Saturday, 15 June 2019
AMATEUR THEATRE REVIEW: :Ladies' Day - PADOS House, Prestwich. Manchester.
Written by Amanda Whittingham (The Thrill of Love, Be My Baby) Ladies’ Day is a comedy drama about four fish-filleting ladies from Hull who decide to take a day trip to the races, to celebrate one of the foursome’s imminent retirement. Pressganged into celebrating her impending retirement by her three co-workers Pearl suggests Ladies' Day, as she just happened to notice that it was being held in York. Little do her three friends know that Pearl has an ulterior motive for choosing this particular venue for her celebration. Focusing on the friendship between the four distinctly different women, the play has proved hugely popular with amateur groups across the UK.
This production was performed by PADOS theatre group in Prestwich, who have been resident at their own building, PADOS House since 1976. This was a very clever move by the society because not only did it give them a much-needed rehearsal space for their renowned musical productions, PADOS House doubles up as the perfect intimate venue for a play. Seating about 65 it’s a great place to go and see a production, there is always a warm reception from the members who operate the bar and front of house.
The stage is small, but having constant access means design is clear and the space is always fully utilised and that was particularly used well. The stage was set into 3 distinct areas and this allowed the momentum of the piece to be fast-paced as the play requires.
The play opens in the fish-filleting factory. This is the first chance that we get to see the personalities of the ladies and their interactions. Whilst standing and gutting fish we find out what the girls had for dinner last night and the girls then relieve the boredom of their jobs by singing Ben (Michael Jackson) Is This The Road To Amarillo (Tony Christie) and All Rise (Blue). All songs at some point sung using fish as microphones, was a nice comedic touch, particularly funny with Shelly’s full-on imitation of Blue’s boy band moves.

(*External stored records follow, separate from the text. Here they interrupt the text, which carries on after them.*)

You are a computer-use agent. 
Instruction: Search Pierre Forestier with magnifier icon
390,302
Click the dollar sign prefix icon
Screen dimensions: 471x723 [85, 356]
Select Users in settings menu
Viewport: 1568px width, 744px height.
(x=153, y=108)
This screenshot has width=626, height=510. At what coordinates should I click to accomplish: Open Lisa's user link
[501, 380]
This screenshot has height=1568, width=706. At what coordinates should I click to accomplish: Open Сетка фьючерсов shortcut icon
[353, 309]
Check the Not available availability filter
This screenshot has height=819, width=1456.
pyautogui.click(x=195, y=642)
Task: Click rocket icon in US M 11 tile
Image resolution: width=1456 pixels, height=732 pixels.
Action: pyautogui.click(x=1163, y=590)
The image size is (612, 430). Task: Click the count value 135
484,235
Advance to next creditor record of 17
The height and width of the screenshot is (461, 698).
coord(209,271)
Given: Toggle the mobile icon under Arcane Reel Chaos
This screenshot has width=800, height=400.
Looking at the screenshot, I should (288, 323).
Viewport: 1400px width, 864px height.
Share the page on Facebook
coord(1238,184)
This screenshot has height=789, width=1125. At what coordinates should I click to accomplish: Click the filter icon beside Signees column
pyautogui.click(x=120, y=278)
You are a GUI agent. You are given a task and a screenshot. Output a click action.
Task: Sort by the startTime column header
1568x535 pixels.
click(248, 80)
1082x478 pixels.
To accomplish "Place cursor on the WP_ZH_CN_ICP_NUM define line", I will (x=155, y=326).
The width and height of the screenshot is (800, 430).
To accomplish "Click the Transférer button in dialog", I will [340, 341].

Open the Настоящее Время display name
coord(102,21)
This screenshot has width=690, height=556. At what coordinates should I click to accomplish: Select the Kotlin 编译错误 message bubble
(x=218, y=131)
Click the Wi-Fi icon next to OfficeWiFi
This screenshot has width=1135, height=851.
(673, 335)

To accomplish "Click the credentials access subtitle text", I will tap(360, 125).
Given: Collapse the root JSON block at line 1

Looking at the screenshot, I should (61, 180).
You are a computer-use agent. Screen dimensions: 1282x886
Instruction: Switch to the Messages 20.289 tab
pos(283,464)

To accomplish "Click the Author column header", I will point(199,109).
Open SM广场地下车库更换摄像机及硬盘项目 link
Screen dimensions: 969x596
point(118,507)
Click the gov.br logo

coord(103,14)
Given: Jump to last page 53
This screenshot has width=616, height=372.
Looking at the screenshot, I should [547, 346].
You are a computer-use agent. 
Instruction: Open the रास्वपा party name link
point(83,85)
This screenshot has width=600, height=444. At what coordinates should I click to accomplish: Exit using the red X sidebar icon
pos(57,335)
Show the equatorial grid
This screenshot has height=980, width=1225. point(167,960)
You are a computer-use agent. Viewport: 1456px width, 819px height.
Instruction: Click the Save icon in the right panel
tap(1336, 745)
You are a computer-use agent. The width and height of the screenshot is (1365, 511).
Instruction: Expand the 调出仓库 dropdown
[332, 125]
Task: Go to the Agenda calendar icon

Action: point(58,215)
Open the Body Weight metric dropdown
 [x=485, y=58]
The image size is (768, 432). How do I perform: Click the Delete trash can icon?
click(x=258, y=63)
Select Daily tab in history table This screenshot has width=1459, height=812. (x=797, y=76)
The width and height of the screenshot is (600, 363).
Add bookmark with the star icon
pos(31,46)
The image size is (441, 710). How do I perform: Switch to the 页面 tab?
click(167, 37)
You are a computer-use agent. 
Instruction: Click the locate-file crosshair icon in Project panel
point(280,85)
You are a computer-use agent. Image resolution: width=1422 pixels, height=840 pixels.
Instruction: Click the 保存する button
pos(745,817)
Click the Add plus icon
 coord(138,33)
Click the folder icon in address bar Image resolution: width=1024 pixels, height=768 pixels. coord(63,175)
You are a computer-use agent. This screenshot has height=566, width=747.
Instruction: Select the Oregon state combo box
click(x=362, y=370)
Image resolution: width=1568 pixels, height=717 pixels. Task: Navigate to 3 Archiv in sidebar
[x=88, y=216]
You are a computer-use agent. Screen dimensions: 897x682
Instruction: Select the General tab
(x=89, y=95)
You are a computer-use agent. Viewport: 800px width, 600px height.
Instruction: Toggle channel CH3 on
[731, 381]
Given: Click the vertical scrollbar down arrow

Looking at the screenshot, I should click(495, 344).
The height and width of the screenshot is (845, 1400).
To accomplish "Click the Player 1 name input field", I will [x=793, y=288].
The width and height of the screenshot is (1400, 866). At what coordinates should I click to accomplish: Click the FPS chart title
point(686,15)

Very early on we see that Pearl (Justine Boardman) is looking forward to her retirement, Jan (Louise Robinson) is totally devoted to her daughter Claire, Linda (Emily Price) is controlled by her mother and Shelly dreams of being so much more than she is and desperately wants to escape all aspects of her life. Joe, their supervisor (Stephen Moss), tries to keep the ladies under control, before dropping the bombshell that he has obtained his visa to spend a year in Australia and soon will be leaving and agreeing to cover the girls with agency staff the following day the Ladies Day is on!
Having arrived at the racecourse, the girls are met by Fred (Adam Green) the 'wide boy' ticket tout, who emerges from the audience (nice touch) to offer the girls four tickets for the bargain price of five thousand pounds. Refusing to reduce the price Fred moves off leaving the girls wondering how they will get into the racecourse ticketless. Then lady luck intervenes as Linda find a purse in the toilet and on examination the girls discover it contains four tickets! The girls are in.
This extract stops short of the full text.